Almost 400 virtual asset service providers (VASPS) have voluntarily shut down or had their authorizations revoked in Estonia following the government’s recently enhanced Terrorist Financing Prevention and Anti-Money Laundering laws (AML) that came into effect in March.
The amended laws expanded the defined scope of VASPs, required firms to have legitimate links to Estonia, increased licensing fees, and capital and information reporting requirements, along with introducing the Financial Action Task Force Travel Rule.
According to a May 8 statement from the Estonian Financial Intelligence Unit (FIU), the amendment to the AML laws on March 15 has since seen almost 200 domestic crypto service providers voluntarily shut down.
Another 189 also had their authorizations revoked due to “non-compliance with the requirements.”
“Given the documents submitted by the service providers that have lost their authorizations, and their methods of operation and the risks involved, it can be argued that the legislator’s response with regard to the amendments to the Act, and the supervision activities both before and after the amendments, have been relevant,” noted Matis Mäeker, the director of the Financial Intelligence Unit, adding:
“In renewing authorisations, we saw situations that would surprise every supervisor.”
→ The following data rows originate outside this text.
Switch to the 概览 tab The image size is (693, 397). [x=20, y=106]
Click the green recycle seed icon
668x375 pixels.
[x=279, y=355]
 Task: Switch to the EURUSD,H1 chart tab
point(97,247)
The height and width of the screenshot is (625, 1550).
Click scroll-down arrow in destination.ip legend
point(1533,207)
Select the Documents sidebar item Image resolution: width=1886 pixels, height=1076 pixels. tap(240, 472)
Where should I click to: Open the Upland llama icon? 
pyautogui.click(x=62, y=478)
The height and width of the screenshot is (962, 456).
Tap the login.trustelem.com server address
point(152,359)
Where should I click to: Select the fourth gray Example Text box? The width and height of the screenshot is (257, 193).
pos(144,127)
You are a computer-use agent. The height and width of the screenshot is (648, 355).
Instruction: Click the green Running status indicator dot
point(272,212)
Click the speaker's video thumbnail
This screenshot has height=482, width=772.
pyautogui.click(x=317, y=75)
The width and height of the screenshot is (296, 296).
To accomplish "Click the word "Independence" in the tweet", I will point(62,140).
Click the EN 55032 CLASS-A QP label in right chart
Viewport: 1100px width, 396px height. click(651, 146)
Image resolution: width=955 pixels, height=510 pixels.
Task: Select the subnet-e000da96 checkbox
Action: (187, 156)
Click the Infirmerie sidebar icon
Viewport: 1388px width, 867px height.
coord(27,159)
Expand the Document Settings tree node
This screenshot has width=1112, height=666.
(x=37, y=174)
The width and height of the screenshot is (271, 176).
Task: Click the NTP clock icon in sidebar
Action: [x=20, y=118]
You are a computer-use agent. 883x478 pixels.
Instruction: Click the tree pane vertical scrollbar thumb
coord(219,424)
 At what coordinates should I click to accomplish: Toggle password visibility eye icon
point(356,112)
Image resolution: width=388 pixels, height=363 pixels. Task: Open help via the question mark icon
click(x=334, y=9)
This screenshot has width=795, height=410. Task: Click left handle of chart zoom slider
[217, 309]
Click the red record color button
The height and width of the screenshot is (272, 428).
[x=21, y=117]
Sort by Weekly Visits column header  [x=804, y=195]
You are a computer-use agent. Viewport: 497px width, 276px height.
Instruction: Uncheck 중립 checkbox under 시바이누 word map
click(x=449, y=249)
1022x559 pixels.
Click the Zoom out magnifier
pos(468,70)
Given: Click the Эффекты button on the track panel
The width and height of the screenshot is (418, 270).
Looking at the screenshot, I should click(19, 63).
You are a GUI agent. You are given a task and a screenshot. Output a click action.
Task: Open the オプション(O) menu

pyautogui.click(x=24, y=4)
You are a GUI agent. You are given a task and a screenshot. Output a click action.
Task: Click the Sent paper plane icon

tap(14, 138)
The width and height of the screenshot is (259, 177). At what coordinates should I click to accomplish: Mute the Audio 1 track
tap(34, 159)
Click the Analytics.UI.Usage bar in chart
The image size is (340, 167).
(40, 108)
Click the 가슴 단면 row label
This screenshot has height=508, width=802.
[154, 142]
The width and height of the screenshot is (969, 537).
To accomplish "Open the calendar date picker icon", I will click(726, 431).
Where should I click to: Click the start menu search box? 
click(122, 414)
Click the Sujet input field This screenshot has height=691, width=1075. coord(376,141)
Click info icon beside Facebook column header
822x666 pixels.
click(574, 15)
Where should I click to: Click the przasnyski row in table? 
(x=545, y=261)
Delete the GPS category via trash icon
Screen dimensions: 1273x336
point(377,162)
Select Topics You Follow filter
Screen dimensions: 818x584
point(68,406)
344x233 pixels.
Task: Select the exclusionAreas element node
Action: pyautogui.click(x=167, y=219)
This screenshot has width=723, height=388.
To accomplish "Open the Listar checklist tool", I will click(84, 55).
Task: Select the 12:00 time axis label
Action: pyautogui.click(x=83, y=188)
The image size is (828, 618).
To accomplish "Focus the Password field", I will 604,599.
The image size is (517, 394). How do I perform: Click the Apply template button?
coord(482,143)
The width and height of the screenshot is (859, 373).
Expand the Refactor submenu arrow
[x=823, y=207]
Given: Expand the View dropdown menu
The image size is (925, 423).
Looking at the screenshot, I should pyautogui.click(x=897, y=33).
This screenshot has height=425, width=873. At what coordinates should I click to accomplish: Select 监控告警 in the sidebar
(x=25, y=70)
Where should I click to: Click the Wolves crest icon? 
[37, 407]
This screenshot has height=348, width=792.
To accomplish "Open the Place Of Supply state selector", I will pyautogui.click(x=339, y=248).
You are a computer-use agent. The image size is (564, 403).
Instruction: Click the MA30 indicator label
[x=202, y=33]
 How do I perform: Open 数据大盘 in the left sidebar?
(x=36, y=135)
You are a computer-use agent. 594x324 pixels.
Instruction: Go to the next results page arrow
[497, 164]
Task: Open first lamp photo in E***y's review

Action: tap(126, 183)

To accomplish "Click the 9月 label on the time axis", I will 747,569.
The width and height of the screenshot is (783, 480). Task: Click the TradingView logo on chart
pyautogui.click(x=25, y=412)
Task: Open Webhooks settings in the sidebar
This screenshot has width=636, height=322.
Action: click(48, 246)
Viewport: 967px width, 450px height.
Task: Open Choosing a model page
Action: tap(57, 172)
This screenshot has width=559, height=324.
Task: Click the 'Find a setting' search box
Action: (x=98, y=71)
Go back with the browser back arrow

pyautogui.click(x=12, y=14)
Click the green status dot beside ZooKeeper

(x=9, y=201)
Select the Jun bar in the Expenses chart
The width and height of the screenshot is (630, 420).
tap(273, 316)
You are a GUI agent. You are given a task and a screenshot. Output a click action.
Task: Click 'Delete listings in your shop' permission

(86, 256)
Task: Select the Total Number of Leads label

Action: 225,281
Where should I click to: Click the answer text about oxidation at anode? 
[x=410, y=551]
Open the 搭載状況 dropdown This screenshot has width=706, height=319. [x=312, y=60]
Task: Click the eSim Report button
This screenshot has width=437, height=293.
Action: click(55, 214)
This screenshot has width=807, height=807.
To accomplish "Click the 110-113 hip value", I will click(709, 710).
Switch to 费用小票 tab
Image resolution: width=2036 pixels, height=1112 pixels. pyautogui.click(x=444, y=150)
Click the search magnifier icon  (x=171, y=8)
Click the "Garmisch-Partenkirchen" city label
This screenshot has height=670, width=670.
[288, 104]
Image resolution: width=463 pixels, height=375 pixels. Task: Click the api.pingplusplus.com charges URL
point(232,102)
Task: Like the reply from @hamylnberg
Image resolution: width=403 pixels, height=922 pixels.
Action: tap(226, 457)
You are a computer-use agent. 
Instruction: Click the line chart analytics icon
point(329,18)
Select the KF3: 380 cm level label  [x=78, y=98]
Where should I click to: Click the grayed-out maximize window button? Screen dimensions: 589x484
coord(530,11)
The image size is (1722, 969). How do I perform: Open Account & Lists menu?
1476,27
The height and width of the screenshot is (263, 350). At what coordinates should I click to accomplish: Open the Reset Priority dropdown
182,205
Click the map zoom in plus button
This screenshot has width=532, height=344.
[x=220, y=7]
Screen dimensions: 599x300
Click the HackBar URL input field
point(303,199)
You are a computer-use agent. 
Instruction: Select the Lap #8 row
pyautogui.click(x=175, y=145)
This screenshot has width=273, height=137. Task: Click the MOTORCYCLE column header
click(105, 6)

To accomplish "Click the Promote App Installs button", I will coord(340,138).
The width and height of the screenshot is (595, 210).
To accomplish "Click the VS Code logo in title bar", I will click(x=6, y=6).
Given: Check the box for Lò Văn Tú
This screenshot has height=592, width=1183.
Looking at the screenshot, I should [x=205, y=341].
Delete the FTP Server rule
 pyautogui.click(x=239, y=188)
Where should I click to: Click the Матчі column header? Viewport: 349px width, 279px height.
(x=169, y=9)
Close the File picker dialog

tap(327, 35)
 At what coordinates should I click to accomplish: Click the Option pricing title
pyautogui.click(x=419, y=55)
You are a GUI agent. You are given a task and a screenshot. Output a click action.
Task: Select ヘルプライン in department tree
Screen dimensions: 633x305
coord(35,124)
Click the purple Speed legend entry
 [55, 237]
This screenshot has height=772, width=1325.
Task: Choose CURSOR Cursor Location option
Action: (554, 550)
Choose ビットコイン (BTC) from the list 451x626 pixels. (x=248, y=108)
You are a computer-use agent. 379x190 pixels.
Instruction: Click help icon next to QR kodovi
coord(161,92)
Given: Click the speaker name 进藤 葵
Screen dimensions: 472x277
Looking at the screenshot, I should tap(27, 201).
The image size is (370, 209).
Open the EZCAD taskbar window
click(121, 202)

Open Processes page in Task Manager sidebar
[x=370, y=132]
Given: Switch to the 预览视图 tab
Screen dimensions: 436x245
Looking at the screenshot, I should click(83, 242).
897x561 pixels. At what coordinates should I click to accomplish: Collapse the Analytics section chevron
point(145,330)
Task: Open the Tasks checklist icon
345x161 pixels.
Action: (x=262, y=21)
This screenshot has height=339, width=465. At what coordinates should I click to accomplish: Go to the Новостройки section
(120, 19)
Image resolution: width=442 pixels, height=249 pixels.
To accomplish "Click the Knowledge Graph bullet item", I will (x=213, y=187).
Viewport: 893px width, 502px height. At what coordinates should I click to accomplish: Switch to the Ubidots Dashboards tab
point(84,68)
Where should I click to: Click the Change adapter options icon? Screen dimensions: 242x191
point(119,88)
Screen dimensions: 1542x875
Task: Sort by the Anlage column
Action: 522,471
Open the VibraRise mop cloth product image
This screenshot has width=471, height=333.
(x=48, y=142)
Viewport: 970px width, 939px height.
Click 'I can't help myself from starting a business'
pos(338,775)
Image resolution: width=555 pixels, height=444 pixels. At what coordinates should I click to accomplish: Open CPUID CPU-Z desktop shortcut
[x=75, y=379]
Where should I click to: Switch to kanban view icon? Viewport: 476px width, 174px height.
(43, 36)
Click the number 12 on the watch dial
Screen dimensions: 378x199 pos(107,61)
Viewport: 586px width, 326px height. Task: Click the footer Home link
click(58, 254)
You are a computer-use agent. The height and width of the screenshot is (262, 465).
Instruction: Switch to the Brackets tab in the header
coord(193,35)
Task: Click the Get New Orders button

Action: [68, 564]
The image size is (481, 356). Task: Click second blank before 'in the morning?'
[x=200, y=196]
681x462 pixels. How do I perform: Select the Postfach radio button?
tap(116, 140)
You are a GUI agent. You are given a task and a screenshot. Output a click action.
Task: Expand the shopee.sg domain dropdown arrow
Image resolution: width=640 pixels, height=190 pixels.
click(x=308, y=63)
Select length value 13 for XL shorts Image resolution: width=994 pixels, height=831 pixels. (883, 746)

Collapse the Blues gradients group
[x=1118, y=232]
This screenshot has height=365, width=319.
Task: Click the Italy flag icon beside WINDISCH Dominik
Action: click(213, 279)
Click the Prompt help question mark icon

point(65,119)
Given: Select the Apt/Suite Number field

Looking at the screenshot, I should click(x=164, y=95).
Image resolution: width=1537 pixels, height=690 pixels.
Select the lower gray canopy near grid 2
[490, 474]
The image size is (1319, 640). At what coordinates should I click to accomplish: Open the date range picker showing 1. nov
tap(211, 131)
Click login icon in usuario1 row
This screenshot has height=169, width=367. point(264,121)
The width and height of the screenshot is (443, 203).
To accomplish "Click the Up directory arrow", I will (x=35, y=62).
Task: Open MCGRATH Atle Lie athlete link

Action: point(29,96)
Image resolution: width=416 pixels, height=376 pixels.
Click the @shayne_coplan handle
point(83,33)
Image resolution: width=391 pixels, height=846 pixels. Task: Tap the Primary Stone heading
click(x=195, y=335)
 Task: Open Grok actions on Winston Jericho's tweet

Following the hefty clear-out, there were 100 active crypto firms registered in Estonia as of May 1, according to the FIU.
The FIU highlighted a number of general issues it found within the companies it forcibly shut down, particularly relating to misleading company information.
To name a few examples, some companies had registered board members and company contacts unbeknownst to the actual individuals themselves. Other companies had a number of people on the books who had falsified professional backgrounds on their resumes.
It also appears that many companies had copy and pasted identical business plans from each other, which were also found to be lacking “any logic or connection with Estonia.”
Estonia has made a considered effort to enact strong AML laws across the board over the past few years. This is primarily due to the discovery in 2018 that around $235 billion worth of illicit capital had been laundered through the Estonian branch of Denmark megabank Danske Bank.
The ongoing war between Russia and Ukraine has also had an impact, as Estonia has pushed to “cut off revenues supporting Russia’s war machine and protect international financial systems,” via strong AML regulation as part of its partnership with the U.S.
Another factor that likely has contributed to the recently enhanced AML laws is its membership in the European Union, therefore meaning it will soon have to implement the upcoming Markets in Crypto-Assets (MiCA) laws that are slated to come into effect in early 2025.
Under MiCA, crypto firms will be subject to stringent AML and terrorism prevention requirements.